Most charities that rely on investments limit their annual spending to 3 or 4 per cent of their assets in the attempt to maintain the real value of their portfolios, research by the Association of Charitable Foundations suggests.
More than 220 charities responded to a survey for the report, For Good and Not for Keeps: How Long Term Charity Investors Approach Spending on Their Charitable Arms, published today.
Poll respondents included ACF members and charity clients of the asset management firm Schroders, which commissioned the report.
The research found that the vast majority of respondents wanted to maintain the value of their portfolios and keep their expenditure in line with inflation.
Analysis of past returns showed that early 20th-century philanthropists were able to spend at a rate of about 4 per cent while sustaining the value of their investment portfolios, but in the 21st century this is no longer so certain, the report says.
"Maintaining the real value of a portfolio is only ever a probability and never a certainty," it says.
The report says that, since the economic downturn began in 2008, 80 per cent of charities have maintained their expenditure rates and 5 per cent have increased them, despite falling equity returns.
Kate Rogers, a client director at Schroders, and Richard Jenkins, an independent charity sector researcher and consultant, who jointly wrote the report, conclude that there is no single approach to how much can be safely spent on charitable activities, while preserving the value of assets, that is right for every charity.
They write that the report offers a framework for trustees to think through what they must do as good stewards to be loyal to their charitable objectives and prudent in managing their resources.
The Paul Hamlyn Foundation, worth £565m in 2012, is one of the case studies included in the report.
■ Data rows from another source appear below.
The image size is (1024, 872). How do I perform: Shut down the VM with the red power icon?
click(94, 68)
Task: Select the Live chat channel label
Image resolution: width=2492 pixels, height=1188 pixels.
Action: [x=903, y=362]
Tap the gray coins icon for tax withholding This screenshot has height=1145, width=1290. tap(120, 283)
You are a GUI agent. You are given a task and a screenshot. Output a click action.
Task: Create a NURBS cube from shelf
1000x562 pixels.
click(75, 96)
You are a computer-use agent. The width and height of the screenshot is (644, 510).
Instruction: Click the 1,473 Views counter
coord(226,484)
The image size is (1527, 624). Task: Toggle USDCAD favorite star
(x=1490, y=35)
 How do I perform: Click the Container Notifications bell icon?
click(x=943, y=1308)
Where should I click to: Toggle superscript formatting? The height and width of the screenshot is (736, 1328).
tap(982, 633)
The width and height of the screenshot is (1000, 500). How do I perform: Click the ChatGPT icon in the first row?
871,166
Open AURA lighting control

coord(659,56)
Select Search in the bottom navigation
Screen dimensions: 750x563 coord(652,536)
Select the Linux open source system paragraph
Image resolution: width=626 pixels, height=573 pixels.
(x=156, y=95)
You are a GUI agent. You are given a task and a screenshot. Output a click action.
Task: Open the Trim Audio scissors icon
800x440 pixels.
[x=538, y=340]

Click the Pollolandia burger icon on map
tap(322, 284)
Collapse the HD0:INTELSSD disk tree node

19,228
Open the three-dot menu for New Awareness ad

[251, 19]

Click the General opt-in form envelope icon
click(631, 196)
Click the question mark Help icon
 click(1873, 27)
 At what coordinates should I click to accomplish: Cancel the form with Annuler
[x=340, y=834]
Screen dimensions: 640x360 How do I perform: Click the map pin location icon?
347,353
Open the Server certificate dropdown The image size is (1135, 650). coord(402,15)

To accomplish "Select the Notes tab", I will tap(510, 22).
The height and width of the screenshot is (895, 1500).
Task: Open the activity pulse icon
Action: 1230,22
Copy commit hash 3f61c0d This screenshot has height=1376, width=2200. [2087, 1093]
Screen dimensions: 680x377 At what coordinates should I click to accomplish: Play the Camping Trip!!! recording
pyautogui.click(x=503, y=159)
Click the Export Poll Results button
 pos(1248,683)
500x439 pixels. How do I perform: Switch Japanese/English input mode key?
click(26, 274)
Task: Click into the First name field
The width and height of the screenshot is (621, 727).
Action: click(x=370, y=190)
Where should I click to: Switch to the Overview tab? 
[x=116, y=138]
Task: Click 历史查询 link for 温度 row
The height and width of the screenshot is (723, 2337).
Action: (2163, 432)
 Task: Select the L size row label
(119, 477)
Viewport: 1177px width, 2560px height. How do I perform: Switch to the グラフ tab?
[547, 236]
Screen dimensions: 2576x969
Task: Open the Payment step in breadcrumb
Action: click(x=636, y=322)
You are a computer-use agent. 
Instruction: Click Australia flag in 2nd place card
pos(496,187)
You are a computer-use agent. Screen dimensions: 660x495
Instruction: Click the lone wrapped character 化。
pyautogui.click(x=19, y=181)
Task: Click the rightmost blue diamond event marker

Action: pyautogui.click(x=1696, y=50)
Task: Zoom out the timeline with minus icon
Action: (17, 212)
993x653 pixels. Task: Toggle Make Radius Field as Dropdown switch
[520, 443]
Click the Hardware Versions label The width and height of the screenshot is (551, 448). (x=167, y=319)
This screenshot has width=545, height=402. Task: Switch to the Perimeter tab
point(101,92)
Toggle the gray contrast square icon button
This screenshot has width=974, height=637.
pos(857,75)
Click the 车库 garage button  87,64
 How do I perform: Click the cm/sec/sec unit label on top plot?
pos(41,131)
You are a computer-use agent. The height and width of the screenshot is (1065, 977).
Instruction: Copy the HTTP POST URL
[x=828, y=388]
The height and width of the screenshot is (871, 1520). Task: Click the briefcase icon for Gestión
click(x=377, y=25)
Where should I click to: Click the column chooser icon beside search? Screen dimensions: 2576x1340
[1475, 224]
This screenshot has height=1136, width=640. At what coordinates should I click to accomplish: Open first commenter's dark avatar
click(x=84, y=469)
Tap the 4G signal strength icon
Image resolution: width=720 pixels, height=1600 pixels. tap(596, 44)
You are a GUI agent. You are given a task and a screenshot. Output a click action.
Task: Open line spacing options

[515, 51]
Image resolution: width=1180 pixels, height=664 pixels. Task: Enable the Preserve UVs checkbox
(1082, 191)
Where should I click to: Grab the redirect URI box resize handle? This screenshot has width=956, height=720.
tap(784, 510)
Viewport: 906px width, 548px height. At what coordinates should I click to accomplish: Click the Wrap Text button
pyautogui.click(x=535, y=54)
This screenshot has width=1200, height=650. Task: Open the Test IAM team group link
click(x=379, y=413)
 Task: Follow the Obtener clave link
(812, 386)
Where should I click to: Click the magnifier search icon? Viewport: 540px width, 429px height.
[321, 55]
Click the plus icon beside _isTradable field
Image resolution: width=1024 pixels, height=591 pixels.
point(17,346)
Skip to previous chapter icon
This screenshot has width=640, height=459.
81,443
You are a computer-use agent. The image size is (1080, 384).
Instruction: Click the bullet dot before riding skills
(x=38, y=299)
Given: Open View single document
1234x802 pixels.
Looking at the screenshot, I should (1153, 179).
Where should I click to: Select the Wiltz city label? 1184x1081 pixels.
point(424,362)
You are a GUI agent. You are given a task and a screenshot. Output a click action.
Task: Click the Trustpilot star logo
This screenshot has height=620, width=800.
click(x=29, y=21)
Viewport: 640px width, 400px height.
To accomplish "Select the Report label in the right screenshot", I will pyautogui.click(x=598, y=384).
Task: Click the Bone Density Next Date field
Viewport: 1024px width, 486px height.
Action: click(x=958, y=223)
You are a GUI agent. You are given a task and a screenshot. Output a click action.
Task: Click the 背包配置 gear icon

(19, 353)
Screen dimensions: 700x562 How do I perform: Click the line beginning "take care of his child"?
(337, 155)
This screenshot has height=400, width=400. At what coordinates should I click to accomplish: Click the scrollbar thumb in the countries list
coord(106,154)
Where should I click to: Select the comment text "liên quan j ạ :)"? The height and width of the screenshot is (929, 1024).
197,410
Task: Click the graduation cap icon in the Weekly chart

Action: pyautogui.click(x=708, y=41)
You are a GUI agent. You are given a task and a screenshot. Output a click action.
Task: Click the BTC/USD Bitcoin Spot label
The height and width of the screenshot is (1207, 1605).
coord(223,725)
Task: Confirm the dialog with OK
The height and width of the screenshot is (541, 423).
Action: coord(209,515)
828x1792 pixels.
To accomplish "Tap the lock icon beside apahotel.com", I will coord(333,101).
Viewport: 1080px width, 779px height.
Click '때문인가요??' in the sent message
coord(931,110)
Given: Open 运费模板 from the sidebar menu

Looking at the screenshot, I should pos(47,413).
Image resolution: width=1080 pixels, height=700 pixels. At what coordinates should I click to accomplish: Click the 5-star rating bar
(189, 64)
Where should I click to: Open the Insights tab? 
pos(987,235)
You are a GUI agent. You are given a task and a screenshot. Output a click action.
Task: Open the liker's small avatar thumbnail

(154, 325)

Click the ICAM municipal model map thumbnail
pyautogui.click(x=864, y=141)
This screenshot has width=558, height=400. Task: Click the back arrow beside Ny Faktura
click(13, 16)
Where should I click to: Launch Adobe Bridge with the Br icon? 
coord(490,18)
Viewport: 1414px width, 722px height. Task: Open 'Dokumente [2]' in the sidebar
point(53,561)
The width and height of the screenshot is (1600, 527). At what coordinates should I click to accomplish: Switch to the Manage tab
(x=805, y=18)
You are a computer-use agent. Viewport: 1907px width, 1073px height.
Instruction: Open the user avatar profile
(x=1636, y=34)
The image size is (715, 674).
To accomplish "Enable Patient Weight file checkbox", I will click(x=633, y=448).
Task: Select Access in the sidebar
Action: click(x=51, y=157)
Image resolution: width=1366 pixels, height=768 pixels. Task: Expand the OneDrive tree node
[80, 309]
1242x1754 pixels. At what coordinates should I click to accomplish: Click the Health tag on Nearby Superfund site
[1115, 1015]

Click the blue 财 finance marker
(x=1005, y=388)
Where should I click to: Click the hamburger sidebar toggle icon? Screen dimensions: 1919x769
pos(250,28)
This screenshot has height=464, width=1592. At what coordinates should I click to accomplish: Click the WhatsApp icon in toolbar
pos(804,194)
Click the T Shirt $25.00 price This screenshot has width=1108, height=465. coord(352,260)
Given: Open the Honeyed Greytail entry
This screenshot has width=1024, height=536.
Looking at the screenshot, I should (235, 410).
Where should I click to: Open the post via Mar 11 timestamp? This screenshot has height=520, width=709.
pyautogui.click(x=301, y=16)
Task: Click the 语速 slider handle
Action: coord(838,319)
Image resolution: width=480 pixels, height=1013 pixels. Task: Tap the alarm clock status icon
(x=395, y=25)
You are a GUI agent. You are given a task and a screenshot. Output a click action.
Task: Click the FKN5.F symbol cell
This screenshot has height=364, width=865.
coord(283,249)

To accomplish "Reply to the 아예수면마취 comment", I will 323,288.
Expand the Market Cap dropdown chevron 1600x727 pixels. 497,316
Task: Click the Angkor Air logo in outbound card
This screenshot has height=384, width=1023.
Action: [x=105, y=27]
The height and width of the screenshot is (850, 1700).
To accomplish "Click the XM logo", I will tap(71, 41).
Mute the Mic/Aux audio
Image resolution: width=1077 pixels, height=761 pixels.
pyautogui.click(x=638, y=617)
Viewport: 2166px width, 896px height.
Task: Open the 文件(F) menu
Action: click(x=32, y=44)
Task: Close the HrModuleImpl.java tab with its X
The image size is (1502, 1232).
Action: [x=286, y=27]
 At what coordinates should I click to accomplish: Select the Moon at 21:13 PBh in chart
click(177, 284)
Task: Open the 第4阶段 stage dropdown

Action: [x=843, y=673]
It has chosen to calculate its expenditure at a rate intended to preserve the real value of its investment portfolio.
It spends 4 per cent of its portfolio, calculated on a three-year rolling average.
Richard Robinson, the foundation’s investment director, says in the report: "‘Any sort of mathematical calculation about what is a reasonable rate of spend can be a deeply misleading figure.
"It is in essence a living calculation, subject to change and subject to methodological amendment.
"There is a danger with arithmetic approaches because they can encourage committees to get an idea of a baked-in number, which you can view almost as what the markets owe you. The thing is, the markets don’t really care."
Meanwhile, the Barrow Cadbury Trust, worth £74m in 2012, takes a different view and is spending a fixed amount that could erode the real value of its portfolio over time.
The trust puts a greater priority on spending on charitable activities over preserving the value of its assets, the report says.